The recently enacted health care reform legislation in the United States (collectively referred to as the Act) imposes many new obligations and expenses on group health plans and presents some critical issues that should be carefully considered by parties to a merger, stock or asset purchase, or other business combination (M&A transaction). Specifically, while certain health plans are considered “grandfathered” from many provisions of the Act (specifically, group health plans or individual health insurance coverage that was in effect on March 23, 2010), this grandfathered status may be lost in connection with an M&A transaction or may be difficult to maintain following such a transaction.
Grandfathering will automatically be lost and new non-grandfathered health plans will need to be implemented following the closing of certain M&A transactions, such as an asset purchase transaction where the seller’s benefit plans are not assumed, the purchase of a subsidiary whose employees are covered under the parent’s health plans, or a transaction undertaken by a financial buyer that does not have existing health plans into which a seller’s employees can be enrolled. In addition, a plan will lose its grandfathered status in connection with a merger, acquisition or similar business restructuring the primary purpose of which is to cover new individuals under the grandfathered plan. As a result, even in an M&A transaction in which the buyer assumes the seller’s health plans or plans to enroll a seller’s employees in its existing health plans, continued grandfathering will depend on the facts and circumstances of the transaction.
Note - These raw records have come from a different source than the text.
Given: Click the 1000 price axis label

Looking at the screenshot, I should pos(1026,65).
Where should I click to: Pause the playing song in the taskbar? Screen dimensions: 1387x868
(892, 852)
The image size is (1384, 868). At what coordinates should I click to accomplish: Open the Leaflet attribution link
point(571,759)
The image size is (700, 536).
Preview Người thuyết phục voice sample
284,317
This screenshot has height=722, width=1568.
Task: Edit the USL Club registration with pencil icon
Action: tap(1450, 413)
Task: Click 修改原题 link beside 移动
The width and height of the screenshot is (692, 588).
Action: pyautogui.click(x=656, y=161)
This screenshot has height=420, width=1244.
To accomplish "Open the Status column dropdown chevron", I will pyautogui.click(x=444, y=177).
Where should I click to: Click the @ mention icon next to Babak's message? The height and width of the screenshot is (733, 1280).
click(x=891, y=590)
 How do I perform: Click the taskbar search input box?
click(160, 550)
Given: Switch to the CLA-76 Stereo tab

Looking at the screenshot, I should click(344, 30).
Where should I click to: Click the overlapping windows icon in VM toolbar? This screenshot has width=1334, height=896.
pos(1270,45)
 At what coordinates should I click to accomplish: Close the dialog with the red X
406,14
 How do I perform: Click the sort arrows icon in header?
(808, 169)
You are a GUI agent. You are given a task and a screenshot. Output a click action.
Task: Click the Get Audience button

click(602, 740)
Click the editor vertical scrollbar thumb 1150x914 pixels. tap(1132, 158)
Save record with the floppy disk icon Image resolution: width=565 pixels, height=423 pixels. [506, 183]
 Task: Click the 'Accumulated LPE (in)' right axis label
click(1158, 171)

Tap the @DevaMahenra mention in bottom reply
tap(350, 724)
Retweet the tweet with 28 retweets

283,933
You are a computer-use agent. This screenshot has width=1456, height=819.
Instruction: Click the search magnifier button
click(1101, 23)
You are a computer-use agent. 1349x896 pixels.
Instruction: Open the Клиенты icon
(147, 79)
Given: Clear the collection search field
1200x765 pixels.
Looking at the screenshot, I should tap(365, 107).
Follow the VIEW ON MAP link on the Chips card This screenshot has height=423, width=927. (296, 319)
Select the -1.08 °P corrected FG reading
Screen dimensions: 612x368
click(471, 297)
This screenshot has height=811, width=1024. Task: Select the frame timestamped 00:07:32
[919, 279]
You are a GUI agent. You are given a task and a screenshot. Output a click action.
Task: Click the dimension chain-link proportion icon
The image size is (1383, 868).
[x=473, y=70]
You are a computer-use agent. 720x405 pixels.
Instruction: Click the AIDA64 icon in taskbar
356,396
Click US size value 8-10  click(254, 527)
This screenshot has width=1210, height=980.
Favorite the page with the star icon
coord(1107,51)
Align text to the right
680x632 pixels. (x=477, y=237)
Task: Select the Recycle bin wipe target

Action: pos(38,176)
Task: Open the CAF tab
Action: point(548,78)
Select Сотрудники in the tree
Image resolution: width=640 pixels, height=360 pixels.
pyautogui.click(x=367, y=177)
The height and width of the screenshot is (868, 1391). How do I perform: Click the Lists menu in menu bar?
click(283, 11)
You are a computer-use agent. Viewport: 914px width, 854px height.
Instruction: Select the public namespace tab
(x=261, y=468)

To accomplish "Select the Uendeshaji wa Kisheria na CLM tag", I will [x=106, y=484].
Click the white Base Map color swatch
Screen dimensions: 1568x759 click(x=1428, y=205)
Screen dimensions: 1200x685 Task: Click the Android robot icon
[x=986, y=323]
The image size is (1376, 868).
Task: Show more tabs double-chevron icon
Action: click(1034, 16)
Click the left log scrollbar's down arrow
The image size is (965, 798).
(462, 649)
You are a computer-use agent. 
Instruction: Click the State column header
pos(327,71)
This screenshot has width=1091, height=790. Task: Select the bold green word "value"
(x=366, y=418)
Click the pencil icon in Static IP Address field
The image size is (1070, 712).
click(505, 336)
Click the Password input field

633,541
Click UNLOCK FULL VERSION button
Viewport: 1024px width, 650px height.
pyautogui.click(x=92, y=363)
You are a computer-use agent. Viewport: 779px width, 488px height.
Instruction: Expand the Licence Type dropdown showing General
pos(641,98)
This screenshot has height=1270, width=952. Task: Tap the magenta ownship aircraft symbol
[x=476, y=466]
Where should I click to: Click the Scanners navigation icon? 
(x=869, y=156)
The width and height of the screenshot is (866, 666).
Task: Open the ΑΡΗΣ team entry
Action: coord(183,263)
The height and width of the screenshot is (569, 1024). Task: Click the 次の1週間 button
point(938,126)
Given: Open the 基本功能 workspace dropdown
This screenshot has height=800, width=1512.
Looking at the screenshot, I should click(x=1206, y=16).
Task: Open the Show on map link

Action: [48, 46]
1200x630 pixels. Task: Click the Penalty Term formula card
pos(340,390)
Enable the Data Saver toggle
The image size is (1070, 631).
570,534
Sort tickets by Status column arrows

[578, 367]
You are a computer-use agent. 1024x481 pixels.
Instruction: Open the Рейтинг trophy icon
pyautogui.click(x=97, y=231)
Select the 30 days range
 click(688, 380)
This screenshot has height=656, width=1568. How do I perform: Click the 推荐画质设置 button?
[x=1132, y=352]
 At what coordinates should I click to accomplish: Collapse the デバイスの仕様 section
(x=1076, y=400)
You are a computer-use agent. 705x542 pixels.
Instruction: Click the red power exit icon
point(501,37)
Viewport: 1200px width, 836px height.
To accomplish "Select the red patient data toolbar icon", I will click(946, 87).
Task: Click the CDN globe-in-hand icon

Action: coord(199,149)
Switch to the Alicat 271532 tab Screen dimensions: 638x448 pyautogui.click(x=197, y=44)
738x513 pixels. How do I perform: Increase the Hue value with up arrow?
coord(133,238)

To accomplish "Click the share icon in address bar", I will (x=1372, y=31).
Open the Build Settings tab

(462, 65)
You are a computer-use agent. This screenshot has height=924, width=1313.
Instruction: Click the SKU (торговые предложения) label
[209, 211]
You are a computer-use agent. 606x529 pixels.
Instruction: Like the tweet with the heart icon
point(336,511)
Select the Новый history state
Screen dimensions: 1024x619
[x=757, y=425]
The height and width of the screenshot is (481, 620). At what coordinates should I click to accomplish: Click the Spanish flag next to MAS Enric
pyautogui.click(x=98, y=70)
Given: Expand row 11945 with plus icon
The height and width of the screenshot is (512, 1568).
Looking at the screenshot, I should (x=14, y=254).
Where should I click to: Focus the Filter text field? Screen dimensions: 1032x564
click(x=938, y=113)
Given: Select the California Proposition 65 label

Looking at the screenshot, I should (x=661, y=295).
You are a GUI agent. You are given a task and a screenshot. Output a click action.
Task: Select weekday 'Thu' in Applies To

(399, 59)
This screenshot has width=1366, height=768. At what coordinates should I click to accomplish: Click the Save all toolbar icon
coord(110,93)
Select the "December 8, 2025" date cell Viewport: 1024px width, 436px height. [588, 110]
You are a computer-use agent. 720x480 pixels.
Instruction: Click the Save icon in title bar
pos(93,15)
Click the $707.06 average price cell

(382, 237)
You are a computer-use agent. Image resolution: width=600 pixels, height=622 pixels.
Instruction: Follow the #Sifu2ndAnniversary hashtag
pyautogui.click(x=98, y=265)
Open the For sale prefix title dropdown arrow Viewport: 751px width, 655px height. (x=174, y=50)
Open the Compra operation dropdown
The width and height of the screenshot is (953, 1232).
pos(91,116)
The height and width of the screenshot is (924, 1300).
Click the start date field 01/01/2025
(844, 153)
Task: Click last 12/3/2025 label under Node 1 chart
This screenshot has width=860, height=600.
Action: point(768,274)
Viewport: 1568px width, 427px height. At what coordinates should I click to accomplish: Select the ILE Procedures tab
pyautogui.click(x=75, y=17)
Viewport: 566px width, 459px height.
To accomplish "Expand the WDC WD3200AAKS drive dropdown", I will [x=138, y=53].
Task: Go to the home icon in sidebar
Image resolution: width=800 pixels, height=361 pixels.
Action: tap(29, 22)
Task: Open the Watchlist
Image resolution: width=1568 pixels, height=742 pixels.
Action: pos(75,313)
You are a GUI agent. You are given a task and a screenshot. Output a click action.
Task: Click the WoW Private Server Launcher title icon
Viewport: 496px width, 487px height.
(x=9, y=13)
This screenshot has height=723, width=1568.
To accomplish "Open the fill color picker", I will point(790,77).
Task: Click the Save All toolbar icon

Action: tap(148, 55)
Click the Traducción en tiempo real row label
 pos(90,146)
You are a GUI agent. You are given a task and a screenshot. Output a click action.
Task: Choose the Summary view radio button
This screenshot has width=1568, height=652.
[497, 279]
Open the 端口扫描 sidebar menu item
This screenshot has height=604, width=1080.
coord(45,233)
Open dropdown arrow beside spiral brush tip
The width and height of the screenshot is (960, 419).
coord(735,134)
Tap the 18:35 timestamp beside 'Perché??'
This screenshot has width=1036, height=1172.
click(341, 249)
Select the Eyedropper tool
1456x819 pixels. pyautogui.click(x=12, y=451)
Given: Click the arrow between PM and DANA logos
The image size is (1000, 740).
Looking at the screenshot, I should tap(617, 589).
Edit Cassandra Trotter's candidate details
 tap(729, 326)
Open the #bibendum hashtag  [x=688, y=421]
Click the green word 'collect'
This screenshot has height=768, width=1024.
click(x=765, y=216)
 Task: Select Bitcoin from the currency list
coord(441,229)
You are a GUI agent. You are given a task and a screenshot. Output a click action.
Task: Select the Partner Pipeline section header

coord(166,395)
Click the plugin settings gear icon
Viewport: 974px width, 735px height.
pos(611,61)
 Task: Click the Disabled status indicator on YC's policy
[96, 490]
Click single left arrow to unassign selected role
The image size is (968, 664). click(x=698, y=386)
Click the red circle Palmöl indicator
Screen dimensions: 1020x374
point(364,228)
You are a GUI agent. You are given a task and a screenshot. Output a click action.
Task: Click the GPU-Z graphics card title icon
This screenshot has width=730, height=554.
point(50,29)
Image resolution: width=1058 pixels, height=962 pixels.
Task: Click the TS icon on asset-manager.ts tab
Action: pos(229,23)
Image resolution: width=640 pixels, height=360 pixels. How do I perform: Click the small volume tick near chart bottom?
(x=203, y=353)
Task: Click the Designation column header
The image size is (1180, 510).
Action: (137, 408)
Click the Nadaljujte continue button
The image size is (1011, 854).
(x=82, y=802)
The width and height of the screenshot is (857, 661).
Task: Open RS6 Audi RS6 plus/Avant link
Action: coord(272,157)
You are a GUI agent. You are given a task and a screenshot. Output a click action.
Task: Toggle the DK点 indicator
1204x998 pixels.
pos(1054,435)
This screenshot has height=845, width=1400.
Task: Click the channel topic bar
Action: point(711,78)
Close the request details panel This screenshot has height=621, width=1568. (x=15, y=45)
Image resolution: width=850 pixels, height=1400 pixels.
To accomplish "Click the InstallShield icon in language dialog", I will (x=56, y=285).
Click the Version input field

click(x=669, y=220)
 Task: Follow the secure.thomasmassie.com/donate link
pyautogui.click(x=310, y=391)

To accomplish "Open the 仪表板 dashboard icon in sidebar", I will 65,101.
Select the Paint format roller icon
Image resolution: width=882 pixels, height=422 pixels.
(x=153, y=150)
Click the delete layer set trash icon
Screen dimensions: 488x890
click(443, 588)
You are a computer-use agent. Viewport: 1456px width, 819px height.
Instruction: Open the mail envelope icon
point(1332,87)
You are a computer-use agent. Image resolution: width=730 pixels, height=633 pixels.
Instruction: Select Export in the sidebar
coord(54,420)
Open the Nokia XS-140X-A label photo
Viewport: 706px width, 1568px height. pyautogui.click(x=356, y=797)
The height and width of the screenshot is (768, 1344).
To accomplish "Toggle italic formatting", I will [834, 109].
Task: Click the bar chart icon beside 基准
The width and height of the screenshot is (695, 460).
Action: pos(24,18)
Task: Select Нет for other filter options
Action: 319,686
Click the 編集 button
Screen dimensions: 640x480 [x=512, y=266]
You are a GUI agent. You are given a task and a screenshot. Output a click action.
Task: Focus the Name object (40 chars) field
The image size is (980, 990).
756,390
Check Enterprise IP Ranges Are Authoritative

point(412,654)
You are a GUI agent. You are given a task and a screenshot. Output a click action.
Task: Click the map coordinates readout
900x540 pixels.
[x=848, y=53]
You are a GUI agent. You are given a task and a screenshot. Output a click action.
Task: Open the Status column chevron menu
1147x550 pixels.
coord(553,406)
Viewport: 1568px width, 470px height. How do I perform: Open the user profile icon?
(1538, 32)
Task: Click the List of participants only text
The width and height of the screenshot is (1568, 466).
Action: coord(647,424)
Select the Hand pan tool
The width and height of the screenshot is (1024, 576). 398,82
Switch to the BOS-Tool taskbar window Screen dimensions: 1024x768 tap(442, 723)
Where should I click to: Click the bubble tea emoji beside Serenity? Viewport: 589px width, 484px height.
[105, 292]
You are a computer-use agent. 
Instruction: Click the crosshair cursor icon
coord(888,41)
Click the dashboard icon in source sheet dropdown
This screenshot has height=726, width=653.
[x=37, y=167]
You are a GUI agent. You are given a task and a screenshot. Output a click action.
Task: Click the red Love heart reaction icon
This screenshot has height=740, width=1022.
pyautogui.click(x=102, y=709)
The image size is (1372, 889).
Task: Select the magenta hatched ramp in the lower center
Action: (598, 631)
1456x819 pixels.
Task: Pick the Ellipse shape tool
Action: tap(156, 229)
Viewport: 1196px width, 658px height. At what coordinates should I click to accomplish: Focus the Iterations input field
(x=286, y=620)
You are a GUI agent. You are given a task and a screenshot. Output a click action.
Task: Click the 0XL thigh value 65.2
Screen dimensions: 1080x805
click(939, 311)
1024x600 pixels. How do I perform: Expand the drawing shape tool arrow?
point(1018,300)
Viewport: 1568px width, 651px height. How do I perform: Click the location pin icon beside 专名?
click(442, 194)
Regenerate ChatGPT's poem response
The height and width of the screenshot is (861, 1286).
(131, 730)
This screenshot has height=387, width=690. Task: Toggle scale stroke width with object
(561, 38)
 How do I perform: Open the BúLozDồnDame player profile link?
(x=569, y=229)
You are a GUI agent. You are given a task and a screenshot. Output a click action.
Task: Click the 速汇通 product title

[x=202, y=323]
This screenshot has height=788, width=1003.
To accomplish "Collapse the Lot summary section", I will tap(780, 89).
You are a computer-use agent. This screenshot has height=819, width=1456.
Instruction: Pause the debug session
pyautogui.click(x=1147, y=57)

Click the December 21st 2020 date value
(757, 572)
The rules applicable to grandfathered plans also limit the changes that may be made under a health plan in order to maintain grandfathered health plan status. As a result, buyers may be severely limited in their ability make changes to any assumed, grandfathered health plans following the closing of an M&A transaction.
Grandfathered plans will avoid certain potentially costly requirements under the Act, including:
- Compliance with the non-discrimination rules in the Act, which provide that a plan may not discriminate in favor of highlycompensated employees with respect to coverage or premiums. If a grandfathered plan does not satisfy this requirement, the loss of grandfathered status could require the expansion of coverage to a sufficient number of non-highly compensated employees to allow the plan to meet the discrimination tests
- Compliance with the limits on annual cost sharing, which provide that an employee’s annual cost may not exceed US $2,000 individually or US $4,000 for family coverage
- Provision of certain preventive care and immunization benefits without cost sharing
- Implementation of a new expanded, potentially costly appeals process
- Non-grandfathered plans are expected to have higher premium costs going forward as insurance companies anticipate the new requirements of the Act
These costs need to be weighed against the costs an employer may incur in order to preserve grandfathered status for a plan, which may include:
- Increased premiums resulting from staying with the current insurer where other insurers are offering lower premiums for similar coverage
- Inability to shift additional cost responsibilities to participating employees due to limitations on permissible plan changes
- Maintaining health plans that the employer might otherwise abandon because of their cost
Any party to an M&A transaction should carefully consider the grandfathering rules under the Act. In addition, buyers should weigh the costs and design limitations of maintaining grandfathered status against the costs of complying with the Act and the additional design flexibility of nongrandfathered status.